| Instructions to follow |
For the data below, give the number of lines in which "computer" occurs. Include nothing besides that number.

Saved entries:
_____

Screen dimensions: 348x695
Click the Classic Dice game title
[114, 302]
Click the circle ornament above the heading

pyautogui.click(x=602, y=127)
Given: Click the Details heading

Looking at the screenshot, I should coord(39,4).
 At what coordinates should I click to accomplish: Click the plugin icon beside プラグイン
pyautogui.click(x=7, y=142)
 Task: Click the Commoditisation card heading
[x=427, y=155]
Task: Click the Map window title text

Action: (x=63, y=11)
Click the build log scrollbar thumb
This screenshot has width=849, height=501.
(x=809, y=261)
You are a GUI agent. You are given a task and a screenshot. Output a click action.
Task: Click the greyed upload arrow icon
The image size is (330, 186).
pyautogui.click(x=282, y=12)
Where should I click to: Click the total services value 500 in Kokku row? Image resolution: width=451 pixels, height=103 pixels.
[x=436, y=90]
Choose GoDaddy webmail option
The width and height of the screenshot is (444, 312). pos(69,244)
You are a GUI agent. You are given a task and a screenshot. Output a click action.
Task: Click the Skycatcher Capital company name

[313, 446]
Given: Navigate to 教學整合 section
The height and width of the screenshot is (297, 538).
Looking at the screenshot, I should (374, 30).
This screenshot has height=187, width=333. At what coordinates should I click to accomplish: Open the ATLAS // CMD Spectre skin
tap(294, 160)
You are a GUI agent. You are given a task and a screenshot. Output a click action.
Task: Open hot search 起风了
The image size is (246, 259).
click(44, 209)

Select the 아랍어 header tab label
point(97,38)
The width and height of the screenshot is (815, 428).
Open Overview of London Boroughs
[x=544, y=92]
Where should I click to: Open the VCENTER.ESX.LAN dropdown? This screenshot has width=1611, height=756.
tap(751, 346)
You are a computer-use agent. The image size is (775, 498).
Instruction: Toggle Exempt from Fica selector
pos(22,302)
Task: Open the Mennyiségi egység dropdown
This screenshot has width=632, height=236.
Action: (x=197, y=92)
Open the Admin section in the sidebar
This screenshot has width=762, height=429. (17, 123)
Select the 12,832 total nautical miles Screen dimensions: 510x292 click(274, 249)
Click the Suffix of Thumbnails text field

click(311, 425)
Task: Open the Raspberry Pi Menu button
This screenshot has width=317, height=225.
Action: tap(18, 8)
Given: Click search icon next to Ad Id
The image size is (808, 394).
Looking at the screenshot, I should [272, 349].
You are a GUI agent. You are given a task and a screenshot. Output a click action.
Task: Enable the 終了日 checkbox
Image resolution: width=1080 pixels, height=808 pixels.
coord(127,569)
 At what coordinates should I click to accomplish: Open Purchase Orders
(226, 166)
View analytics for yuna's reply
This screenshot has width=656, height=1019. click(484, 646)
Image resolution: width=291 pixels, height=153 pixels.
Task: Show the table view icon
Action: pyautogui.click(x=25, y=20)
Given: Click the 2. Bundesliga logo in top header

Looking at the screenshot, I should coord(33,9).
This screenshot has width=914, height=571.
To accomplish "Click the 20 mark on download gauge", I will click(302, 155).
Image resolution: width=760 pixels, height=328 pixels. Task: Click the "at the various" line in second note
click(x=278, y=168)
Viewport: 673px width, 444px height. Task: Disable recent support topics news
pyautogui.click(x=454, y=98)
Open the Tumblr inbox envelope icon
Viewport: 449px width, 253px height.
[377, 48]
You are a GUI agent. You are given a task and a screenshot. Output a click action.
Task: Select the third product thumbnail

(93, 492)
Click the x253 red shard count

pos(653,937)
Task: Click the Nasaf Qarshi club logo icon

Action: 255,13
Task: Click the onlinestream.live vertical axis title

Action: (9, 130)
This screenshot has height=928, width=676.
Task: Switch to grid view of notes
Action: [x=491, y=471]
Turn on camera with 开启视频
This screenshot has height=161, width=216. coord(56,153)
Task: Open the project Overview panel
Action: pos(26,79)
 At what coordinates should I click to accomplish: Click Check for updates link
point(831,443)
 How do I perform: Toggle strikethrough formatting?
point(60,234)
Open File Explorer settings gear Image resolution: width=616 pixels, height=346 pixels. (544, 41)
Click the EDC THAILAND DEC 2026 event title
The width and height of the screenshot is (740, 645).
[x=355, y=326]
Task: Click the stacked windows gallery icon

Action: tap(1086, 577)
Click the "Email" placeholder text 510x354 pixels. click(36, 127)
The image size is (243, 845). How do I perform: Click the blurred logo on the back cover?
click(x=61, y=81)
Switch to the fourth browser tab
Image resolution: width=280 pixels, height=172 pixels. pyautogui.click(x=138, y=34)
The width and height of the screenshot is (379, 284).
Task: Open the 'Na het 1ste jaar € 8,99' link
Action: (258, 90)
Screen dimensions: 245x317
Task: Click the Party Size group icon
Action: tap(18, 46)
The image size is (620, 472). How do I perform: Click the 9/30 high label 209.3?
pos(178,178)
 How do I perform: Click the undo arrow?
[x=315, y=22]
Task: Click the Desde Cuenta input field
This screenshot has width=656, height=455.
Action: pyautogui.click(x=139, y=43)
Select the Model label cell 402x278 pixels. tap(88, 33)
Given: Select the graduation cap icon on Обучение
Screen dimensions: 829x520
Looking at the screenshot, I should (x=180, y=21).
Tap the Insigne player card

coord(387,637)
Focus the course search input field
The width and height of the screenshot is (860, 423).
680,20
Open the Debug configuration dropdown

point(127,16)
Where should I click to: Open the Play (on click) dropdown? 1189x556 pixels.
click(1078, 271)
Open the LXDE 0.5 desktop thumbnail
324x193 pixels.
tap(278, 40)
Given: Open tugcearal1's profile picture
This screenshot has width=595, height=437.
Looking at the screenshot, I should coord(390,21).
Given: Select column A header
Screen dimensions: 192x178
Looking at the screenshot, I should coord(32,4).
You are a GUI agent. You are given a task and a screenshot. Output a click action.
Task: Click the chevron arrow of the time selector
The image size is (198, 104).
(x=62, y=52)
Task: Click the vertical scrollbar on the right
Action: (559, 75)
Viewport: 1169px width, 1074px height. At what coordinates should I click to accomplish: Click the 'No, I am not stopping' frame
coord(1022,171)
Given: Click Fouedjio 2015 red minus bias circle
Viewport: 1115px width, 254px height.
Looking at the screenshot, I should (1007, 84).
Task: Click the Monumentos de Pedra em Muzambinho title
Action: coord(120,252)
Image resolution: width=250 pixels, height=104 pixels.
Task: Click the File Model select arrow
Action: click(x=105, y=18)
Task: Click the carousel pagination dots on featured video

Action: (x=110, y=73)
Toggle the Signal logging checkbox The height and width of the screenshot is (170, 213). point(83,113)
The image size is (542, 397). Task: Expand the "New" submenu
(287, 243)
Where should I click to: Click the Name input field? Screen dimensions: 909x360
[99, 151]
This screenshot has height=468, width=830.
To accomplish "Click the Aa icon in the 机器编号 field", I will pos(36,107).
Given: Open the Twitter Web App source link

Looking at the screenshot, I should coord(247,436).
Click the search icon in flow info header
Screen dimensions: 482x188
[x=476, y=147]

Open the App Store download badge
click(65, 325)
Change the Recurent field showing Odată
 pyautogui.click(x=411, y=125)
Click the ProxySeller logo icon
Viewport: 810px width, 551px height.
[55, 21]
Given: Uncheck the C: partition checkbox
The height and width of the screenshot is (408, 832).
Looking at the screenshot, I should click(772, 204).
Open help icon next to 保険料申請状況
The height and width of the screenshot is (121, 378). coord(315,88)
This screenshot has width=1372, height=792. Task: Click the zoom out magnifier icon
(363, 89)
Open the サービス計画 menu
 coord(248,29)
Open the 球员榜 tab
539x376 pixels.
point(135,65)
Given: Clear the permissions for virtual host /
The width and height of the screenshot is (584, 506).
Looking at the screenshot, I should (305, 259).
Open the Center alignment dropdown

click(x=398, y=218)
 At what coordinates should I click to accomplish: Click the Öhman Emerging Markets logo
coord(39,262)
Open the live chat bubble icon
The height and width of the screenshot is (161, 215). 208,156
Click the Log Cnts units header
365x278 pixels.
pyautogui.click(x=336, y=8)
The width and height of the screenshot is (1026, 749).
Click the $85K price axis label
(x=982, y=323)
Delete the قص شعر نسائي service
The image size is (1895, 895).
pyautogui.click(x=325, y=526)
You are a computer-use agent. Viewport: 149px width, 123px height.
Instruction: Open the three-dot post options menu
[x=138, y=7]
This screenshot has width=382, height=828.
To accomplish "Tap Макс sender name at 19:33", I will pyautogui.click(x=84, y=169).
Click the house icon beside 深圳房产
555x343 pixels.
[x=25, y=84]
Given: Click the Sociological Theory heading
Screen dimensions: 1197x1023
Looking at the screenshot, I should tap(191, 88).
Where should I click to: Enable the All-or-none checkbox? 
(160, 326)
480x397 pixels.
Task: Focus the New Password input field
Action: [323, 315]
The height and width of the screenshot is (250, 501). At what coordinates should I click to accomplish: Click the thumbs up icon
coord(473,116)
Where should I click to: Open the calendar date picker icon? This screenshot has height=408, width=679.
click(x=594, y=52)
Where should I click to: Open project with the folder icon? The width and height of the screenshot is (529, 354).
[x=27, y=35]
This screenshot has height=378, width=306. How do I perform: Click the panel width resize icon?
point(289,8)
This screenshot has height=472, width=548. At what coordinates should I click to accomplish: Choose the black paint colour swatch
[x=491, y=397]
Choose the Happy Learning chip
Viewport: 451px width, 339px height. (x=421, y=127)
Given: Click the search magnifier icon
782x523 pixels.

_____

| Answer to this problem |
2